O foco em alunos de pré-vestibular é importante justamente por essas mudanças, uma vez que as provas têm se relacionado cada vez mais a direitos humanos e política. O Pé Na Escola adaptou suas ferramentas pedagógicas para trabalhar com este público, convidando vestibulandos para participarem de debates e atividades que ajudam a desenvolver um pensamento reflexivo, que irá ajuda-los, inclusive, na vida adulta. “Alguns processos seletivos para universidades brasileiras e estrangeiras têm fase oral e exigem dos candidatos desenvoltura e capacidade de argumentar em voz alta, respeitar as regras, ouvir. Habilidades que são fundamentais para uma vida universitária e profissional mais ativa e engajada. Além disso, são jovens que estão pensando que papel terão na sociedade e essas vivências podem ajudá-los a imaginar quais são os problemas que querem resolver no mundo”, conta Vanessa.

Por outro lado, a instabilidade política dos últimos tempos tem trazido um novo desafio para o projeto, com o clima de desconfiança generalizado e o medo que a educação seja instrumentalizada para finalidades político-partidárias. “No entanto, educação política criativa é o contrário de qualquer instrumentalização ou doutrinação na educação. A doutrinação pressupõe a existência de uma verdade absoluta, detida pelo professor, e isso é posto em cheque quando há diálogo e espaço para as vozes dos estudantes. Não podemos ter preconceito com a palavra “política”. Sobretudo, em tempos de crise, a gente precisa dela, não em seu sentido imediatista, mas em seu caráter grandioso de possibilidade de criar o que não existe a partir de pessoas com visões muito diferentes da realidade, por meio do diálogo. O Pé na Escola é apartidário e acredita na liberdade de pensamento, no diálogo e na diversidade de opiniões, crenças e posições políticas”, enfatiza.

O projeto trabalha com escolas públicas e privadas, que, nem sempre, têm projetos pedagógicos parecidos. Em comum entre essas instituições, há o interesse em levar temas relacionados a direitos humanos e política para dentro da sala de aula, por entenderem que é um tipo de informação imprescindível para os jovens do século XXI.

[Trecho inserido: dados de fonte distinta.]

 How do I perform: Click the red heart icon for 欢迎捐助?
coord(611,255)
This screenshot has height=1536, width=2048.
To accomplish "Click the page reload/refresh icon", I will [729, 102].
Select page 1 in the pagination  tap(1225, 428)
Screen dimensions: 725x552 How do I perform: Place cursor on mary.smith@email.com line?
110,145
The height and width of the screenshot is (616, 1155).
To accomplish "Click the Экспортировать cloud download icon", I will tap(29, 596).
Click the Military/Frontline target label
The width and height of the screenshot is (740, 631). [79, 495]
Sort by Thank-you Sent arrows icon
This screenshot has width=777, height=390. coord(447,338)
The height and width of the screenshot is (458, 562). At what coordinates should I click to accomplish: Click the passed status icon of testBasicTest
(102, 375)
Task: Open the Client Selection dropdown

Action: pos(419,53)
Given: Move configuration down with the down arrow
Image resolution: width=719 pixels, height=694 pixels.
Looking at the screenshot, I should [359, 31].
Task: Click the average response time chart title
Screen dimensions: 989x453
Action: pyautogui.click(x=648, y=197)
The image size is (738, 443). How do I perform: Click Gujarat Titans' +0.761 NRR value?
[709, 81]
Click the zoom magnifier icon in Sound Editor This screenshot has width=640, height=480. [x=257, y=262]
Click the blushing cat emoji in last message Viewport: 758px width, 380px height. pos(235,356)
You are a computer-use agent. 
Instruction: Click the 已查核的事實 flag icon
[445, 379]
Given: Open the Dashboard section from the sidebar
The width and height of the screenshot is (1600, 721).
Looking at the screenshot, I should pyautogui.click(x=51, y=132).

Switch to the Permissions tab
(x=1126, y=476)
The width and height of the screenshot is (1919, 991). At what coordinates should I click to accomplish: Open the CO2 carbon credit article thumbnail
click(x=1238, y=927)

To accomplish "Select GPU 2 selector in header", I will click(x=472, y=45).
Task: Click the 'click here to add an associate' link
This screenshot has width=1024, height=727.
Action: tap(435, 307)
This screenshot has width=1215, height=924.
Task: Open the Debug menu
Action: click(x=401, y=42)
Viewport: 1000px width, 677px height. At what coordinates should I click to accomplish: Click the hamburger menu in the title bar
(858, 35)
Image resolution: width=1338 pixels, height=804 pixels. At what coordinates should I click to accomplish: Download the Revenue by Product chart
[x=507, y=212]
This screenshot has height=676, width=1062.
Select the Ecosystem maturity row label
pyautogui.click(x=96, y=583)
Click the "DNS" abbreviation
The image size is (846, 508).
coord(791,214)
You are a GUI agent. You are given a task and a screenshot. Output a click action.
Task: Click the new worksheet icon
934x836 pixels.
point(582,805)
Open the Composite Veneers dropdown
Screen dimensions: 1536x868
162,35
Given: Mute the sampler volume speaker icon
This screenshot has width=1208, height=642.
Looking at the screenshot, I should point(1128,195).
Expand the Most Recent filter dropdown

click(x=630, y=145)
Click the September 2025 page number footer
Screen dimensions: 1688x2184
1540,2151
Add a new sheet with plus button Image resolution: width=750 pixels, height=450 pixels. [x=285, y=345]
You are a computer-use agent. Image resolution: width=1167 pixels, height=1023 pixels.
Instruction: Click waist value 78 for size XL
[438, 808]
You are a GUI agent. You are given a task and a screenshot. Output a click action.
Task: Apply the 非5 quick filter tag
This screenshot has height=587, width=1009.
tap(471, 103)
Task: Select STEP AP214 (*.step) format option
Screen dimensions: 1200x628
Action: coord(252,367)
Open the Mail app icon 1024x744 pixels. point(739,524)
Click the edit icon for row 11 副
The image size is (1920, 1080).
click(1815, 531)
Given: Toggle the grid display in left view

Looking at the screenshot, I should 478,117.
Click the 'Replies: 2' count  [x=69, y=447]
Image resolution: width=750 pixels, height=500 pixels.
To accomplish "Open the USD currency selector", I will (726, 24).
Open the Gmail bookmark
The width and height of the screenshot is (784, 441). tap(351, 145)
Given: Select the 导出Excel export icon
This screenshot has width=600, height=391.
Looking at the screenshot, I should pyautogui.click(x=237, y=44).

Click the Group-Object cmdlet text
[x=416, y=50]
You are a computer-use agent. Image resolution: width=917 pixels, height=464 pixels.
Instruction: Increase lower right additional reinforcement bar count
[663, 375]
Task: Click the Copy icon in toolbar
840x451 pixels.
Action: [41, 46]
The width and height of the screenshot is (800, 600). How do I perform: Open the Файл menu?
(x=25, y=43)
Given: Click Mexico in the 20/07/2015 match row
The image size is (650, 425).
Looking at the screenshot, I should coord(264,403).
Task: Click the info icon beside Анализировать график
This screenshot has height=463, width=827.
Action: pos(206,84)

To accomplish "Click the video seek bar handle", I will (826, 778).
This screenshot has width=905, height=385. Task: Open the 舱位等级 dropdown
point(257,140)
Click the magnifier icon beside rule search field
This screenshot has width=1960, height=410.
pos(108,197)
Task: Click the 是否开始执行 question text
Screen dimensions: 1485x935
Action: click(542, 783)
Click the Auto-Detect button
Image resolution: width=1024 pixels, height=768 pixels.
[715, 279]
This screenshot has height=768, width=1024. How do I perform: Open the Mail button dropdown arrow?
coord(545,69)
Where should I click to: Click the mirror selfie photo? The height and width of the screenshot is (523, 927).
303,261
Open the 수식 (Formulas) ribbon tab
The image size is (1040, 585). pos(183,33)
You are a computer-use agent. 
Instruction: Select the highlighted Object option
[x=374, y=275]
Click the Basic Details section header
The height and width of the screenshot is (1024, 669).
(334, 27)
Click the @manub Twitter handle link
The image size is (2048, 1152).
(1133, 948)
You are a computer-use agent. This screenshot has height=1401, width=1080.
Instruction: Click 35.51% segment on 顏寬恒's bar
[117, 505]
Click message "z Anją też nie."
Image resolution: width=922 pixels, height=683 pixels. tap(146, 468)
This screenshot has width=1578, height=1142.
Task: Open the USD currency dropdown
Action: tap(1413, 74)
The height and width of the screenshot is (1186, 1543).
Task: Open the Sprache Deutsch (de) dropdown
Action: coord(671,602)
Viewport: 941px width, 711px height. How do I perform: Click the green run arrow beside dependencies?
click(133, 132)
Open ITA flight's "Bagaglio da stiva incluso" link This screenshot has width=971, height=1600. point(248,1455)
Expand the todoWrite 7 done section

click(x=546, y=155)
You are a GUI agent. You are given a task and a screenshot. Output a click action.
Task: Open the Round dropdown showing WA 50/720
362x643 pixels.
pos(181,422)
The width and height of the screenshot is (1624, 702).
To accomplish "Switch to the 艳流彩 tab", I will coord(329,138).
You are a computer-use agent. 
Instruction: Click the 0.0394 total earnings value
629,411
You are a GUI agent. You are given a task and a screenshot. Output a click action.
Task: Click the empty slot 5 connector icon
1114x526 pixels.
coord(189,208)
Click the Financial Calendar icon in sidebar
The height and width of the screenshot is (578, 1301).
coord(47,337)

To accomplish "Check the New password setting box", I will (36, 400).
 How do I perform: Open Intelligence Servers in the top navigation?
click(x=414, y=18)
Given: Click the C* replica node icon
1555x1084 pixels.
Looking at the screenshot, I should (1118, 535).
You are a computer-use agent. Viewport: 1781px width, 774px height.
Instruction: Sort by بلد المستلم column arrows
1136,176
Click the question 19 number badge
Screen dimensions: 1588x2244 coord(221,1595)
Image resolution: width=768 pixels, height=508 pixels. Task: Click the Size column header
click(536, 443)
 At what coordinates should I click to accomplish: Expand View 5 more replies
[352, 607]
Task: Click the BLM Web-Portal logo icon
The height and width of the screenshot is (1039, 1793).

Além disso, o projeto também acredita que tecnologias digitais são um dos pilares da sociedade atual, uma vez que, por esses meios, os jovens se informam e discutem sobre política. “Ferramentas como jogos digitais, vídeos, blogs, plataformas de armazenamento e compartilhamento de dados, aplicativos e redes sociais, por exemplo, convidam os jovens a criar mundos, discutir política, se informar, ser protagonista de seu processo educativo. Para nós, tecnologias sociais trabalham com tecnologias digitais de forma complementar para desenvolver empatia, capacidade para resolver conflitos, colaboração e criatividade”, finaliza Vanessa.